Datos proporcionados =
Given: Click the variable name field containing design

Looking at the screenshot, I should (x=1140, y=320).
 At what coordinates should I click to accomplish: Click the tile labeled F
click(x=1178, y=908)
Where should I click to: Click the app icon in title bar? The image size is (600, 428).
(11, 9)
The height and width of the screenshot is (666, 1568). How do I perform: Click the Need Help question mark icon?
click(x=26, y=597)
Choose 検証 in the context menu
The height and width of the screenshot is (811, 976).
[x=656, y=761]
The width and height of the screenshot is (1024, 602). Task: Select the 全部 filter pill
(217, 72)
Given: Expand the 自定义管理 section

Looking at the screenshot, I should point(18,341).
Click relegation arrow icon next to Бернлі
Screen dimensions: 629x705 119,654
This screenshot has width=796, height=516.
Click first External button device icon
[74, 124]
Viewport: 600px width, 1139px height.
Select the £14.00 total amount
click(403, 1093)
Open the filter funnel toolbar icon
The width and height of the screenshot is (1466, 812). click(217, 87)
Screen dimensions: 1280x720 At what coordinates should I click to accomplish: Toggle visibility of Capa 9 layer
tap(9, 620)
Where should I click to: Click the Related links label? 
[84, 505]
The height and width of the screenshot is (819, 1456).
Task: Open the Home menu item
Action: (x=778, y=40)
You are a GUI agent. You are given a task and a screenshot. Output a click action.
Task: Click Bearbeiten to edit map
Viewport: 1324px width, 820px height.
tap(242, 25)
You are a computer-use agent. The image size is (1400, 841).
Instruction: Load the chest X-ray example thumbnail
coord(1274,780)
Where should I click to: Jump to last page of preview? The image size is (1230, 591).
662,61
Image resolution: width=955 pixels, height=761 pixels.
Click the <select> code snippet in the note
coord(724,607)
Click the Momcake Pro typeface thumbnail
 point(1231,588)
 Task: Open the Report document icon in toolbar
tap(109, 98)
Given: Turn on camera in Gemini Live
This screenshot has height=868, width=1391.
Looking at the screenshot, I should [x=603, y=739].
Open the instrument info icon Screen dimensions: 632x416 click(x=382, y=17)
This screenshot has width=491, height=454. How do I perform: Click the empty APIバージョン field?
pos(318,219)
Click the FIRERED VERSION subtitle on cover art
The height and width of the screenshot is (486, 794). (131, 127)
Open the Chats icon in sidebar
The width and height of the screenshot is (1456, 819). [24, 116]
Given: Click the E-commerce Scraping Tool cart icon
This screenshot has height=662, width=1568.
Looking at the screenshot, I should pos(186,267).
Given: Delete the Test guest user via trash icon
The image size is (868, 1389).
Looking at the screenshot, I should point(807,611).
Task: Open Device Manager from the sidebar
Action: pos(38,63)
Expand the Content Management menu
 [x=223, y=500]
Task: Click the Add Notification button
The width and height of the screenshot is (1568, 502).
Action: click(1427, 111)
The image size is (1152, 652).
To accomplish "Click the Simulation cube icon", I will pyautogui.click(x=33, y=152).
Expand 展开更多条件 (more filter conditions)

Consigna = Devuelve todos los registros de arriba, línea por línea y sin cambiar nada.

Respuesta =
Given: Click the variable name field containing design

Looking at the screenshot, I should (x=1140, y=320).
 At what coordinates should I click to accomplish: Click the tile labeled F
click(x=1178, y=908)
Where should I click to: Click the app icon in title bar? The image size is (600, 428).
(11, 9)
The height and width of the screenshot is (666, 1568). How do I perform: Click the Need Help question mark icon?
click(x=26, y=597)
Choose 検証 in the context menu
The height and width of the screenshot is (811, 976).
[x=656, y=761]
The width and height of the screenshot is (1024, 602). Task: Select the 全部 filter pill
(217, 72)
Given: Expand the 自定义管理 section

Looking at the screenshot, I should point(18,341).
Click relegation arrow icon next to Бернлі
Screen dimensions: 629x705 119,654
This screenshot has width=796, height=516.
Click first External button device icon
[74, 124]
Viewport: 600px width, 1139px height.
Select the £14.00 total amount
click(403, 1093)
Open the filter funnel toolbar icon
The width and height of the screenshot is (1466, 812). click(217, 87)
Screen dimensions: 1280x720 At what coordinates should I click to accomplish: Toggle visibility of Capa 9 layer
tap(9, 620)
Where should I click to: Click the Related links label? 
[84, 505]
The height and width of the screenshot is (819, 1456).
Task: Open the Home menu item
Action: (x=778, y=40)
You are a GUI agent. You are given a task and a screenshot. Output a click action.
Task: Click Bearbeiten to edit map
Viewport: 1324px width, 820px height.
tap(242, 25)
You are a computer-use agent. The image size is (1400, 841).
Instruction: Load the chest X-ray example thumbnail
coord(1274,780)
Where should I click to: Jump to last page of preview? The image size is (1230, 591).
662,61
Image resolution: width=955 pixels, height=761 pixels.
Click the <select> code snippet in the note
coord(724,607)
Click the Momcake Pro typeface thumbnail
 point(1231,588)
 Task: Open the Report document icon in toolbar
tap(109, 98)
Given: Turn on camera in Gemini Live
This screenshot has height=868, width=1391.
Looking at the screenshot, I should [x=603, y=739].
Open the instrument info icon Screen dimensions: 632x416 click(x=382, y=17)
This screenshot has width=491, height=454. How do I perform: Click the empty APIバージョン field?
pos(318,219)
Click the FIRERED VERSION subtitle on cover art
The height and width of the screenshot is (486, 794). (131, 127)
Open the Chats icon in sidebar
The width and height of the screenshot is (1456, 819). [24, 116]
Given: Click the E-commerce Scraping Tool cart icon
This screenshot has height=662, width=1568.
Looking at the screenshot, I should pos(186,267).
Given: Delete the Test guest user via trash icon
The image size is (868, 1389).
Looking at the screenshot, I should point(807,611).
Task: Open Device Manager from the sidebar
Action: pos(38,63)
Expand the Content Management menu
 [x=223, y=500]
Task: Click the Add Notification button
The width and height of the screenshot is (1568, 502).
Action: click(1427, 111)
The image size is (1152, 652).
To accomplish "Click the Simulation cube icon", I will pyautogui.click(x=33, y=152).
Expand 展开更多条件 (more filter conditions)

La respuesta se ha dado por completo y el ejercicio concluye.